REPUBLIKA.CO.ID,SURABAYA--Aparat Kepolisian Daerah (Polda) Jawa Timur menggagalkan pengiriman enam calon TKI ke Malaysia secara ilegal yang dilakukan oleh tersangka AK alias Dul yang pernah bekerja di PPTKIS selama dua tahun.
"Tersangka AK alias Dul memberangkatkan calon TKI secara perorangan, padahal perorangan dilarang bertindak seperti PPTKIS (pelaksana penempatan tenaga kerja Indonesia swasta)," kata Kasubdit IV/Tipiter Ditreskrimsus Polda Jatim AKBP Maruli Siahaan di Surabaya, Selasa.
Didampingi Pj Kabid Humas Polda Jatim AKBP Dwi Setyoharini, ia menjelaskan polisi menangkap tersangka AK di Bandara Juanda Surabaya melalui kerja sama dengan pengamanan Bandara Juanda dan Pomal (Polisi Militer TNI Angkatan Laut) yang bertindak terlebih dulu.
"Awalnya, petugas mendapat informasi dari seorang wartawan tabloid yang kebetulan berada di Bandara Juanda bahwa ada enam calon TKI akan berangkat ke Malaysia melalui Bandara Juanda," katanya.
Menanggapi informasi itu, petugas langsung melakukan koordinasi dengan sekuriti Bandara Juanda dan Pomal untuk menghentikan tindakan tersangka, lalu petugas pun menangkap tersangka AK bersama keenam calon TKI.
"Keenam calon TKI yang ditangkap bersama tersangka yang berasal dari Probolinggo adalah YK asal Probolinggo, KH asal Jateng, ER dan IE asal Malang, IS asal Kediri, dan MZ asal Nganjuk," katanya.
Menurut dia, para calon TKI mau dirayu tersangka AK karena diberi iming-iming gaji Rp3 juta per bulan sebagai pekerja rumah tangga atau kuli bangunan.

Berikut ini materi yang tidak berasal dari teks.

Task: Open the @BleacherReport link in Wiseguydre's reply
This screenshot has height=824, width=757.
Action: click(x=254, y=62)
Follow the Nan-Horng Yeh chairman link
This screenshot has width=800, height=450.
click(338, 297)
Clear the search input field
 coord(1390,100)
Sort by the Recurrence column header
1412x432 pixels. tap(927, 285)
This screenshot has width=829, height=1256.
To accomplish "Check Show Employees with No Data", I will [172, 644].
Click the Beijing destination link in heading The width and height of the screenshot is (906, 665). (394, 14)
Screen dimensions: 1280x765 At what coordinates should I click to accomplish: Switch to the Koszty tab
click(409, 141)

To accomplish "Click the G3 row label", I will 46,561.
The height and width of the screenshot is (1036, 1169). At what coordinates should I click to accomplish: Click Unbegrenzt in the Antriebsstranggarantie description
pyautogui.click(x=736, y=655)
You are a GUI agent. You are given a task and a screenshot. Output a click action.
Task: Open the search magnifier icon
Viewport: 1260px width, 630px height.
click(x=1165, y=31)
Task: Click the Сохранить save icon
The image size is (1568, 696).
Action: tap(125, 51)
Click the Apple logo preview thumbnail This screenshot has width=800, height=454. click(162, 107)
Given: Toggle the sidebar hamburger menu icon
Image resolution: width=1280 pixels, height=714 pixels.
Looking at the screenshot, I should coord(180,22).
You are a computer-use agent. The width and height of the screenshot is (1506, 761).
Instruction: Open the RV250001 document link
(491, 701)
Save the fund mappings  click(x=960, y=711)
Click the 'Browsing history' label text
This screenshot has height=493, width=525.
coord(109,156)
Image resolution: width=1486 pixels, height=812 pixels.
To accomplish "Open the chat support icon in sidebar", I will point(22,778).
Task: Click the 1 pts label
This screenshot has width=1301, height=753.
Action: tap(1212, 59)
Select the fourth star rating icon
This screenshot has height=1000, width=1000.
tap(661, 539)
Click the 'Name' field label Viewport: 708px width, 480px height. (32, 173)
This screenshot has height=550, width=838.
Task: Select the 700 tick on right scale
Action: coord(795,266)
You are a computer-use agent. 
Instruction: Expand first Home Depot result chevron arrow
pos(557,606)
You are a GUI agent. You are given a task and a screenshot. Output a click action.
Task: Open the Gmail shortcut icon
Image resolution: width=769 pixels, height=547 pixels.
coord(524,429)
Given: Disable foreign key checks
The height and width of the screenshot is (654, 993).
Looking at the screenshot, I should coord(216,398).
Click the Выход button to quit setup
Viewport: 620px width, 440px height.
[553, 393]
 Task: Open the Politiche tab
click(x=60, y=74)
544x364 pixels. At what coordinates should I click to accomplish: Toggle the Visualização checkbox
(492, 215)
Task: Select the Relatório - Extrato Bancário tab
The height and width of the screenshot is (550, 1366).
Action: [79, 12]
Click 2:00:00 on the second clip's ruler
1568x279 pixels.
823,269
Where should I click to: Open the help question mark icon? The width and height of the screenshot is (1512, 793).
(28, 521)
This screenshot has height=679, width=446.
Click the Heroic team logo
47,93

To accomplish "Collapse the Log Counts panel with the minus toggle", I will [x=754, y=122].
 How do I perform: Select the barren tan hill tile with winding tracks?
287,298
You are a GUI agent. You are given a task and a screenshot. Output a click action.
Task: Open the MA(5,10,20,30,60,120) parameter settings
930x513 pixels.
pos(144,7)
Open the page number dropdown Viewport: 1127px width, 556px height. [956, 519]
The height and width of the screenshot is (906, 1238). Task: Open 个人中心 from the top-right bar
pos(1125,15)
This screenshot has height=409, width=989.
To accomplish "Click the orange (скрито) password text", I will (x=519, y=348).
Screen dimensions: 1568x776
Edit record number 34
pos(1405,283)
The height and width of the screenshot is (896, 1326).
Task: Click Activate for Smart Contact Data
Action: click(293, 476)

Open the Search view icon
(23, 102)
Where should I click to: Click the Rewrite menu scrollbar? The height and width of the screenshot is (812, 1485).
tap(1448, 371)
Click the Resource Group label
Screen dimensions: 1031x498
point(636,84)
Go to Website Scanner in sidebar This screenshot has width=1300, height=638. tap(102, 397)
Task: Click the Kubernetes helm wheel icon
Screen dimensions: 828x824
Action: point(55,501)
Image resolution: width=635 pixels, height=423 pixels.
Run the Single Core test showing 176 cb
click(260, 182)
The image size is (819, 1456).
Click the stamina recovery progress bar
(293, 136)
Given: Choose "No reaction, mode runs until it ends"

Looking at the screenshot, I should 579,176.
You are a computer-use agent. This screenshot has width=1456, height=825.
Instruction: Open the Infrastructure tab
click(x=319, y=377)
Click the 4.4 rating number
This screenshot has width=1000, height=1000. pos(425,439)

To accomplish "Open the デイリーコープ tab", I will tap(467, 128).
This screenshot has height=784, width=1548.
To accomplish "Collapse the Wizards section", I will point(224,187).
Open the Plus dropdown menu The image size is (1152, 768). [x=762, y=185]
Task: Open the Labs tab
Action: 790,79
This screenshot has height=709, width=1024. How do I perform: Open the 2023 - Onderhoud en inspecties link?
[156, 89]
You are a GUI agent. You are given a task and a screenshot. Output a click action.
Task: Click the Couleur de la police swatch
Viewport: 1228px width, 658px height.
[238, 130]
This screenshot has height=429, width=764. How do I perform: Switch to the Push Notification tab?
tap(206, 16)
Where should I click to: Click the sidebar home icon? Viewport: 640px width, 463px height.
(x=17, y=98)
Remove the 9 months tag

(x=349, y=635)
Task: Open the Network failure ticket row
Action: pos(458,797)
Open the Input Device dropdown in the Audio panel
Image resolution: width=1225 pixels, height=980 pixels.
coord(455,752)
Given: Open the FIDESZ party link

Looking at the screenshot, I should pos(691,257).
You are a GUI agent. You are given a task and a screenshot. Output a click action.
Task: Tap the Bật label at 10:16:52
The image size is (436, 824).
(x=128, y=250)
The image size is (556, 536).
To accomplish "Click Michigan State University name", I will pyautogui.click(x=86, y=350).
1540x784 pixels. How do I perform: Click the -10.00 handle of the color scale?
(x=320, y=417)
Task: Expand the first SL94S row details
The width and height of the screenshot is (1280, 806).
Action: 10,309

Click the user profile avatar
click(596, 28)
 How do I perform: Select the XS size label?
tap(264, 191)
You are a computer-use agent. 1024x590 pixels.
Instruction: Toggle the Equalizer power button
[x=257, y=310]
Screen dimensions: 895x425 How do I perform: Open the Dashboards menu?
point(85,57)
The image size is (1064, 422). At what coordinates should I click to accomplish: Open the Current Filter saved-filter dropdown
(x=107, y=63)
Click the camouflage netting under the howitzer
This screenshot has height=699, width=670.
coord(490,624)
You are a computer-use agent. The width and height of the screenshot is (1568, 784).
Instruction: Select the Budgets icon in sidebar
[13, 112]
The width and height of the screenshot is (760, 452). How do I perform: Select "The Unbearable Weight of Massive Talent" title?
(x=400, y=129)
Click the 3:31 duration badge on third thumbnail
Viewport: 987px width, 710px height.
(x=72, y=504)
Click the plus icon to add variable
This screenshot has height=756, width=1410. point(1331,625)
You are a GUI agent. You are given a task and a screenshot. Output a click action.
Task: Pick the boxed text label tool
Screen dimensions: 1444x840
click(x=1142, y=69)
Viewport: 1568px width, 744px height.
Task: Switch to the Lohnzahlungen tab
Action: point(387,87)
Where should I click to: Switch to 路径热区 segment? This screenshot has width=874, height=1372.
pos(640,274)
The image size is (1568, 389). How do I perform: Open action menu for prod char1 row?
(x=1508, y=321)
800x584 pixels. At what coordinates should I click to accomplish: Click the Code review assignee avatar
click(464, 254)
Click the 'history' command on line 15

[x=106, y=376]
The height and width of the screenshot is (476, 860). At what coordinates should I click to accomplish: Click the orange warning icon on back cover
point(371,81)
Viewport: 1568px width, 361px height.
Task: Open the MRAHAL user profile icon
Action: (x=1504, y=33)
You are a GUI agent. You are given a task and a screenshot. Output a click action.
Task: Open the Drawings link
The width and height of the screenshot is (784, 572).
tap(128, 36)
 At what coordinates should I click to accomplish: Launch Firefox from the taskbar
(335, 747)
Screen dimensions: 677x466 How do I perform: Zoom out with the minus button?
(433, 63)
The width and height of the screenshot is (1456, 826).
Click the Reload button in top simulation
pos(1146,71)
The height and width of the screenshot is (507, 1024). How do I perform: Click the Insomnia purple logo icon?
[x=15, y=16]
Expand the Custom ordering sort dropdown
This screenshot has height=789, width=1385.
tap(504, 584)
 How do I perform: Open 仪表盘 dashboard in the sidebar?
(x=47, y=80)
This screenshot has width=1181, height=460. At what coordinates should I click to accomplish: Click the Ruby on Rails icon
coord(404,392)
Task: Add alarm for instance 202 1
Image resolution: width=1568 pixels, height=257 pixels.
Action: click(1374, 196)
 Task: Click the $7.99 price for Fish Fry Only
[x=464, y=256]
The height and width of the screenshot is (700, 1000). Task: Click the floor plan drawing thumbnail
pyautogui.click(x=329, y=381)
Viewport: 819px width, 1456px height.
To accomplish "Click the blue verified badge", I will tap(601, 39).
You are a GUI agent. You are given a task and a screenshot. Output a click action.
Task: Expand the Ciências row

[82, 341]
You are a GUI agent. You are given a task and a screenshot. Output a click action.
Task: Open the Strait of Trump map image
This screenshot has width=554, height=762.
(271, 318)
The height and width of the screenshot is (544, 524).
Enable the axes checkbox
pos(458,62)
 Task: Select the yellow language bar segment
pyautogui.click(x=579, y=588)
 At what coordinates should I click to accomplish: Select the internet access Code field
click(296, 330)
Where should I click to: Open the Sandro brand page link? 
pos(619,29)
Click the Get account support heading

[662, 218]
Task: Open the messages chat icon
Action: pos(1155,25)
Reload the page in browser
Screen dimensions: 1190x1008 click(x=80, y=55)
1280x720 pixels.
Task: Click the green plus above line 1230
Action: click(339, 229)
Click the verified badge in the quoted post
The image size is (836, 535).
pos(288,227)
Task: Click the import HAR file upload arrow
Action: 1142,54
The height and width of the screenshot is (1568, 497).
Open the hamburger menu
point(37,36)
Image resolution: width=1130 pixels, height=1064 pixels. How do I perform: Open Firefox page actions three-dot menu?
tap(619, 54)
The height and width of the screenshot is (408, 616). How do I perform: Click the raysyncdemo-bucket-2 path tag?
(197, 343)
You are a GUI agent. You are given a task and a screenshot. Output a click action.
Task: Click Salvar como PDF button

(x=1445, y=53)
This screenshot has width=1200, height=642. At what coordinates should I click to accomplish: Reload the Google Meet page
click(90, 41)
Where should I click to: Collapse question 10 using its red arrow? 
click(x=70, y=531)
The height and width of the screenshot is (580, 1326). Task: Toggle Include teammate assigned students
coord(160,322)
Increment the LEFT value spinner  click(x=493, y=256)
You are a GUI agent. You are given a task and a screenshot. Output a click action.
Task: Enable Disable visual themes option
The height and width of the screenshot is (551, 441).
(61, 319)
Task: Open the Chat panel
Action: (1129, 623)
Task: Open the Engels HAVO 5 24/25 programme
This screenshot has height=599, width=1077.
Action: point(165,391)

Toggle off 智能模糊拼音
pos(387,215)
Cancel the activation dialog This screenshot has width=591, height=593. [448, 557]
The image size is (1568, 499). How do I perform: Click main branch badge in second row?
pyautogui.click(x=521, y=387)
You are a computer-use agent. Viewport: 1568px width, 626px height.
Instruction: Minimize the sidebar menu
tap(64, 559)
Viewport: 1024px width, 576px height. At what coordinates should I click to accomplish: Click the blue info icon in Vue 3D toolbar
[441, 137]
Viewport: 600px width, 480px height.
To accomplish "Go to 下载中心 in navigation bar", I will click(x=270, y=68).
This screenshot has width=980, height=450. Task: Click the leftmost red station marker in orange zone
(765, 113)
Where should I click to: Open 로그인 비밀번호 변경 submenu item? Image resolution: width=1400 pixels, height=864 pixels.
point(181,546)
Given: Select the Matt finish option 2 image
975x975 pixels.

"Untuk keberangkatan ke Malaysia itu, para korban membayar Rp9 juta untuk pengurusan paspor dan tiket pesawat Surabaya-Kuala Lumpur, lalu setiba di Malaysia akan dijemput 'tekong' di negeri jiran itu," katanya.
Dalam proses penangkapan itu, petugas menyita barang bukti dari tersangka berupa empat paspor calon TKI, dua lembar tiket pesawat, dan sebuah "handphone" (HP).
"Barang bukti lain masih dibawa calon TKI yang sudah kami pulangkan terlebih dulu, namun kami juga akan mengembangkan penyelidikan untuk melacak 'tekong' di Malaysia yang bekerja sama dengan tersangka AK," katanya.
Ia menambahkan tersangka AK dijerat dengan Pasal 102 Ayat (1) huruf (a) juncto Pasal 4 UU Nomor 39 Tahun 2004 tentang Penempatan dan Perlindungan TKI di Luar Negeri dengan ancaman hukumannya 2-10 tahun.
"Yang jelas, kalau PPTKIS resmi itu merupakan PT, memiliki izin dari Disnaker, dan memenuhi sejumlah persyaratan, seperti pelatihan, cek kesehatan, batas minimal umur, dan sebagainya," katanya.
Secara terpisah, tersangka AK mengaku biaya Rp9 juta itu merupakan biaya paspor dan tiket serta "fee" untuk dirinya Rp3 juta per-orang. "Paspor dan tiket itu saya sendiri yang mengurus dengan syarat dari mereka (calon TKI)," katanya.
Dalam kesempatan itu, AK bercerita dirinya pernah bekerja pada PPTKIS yang resmi di Probolinggo selama dua tahun. "Jadi, saya baru pertama kali ini mencoba untuk mengirim sendiri, tapi ketahuan," katanya.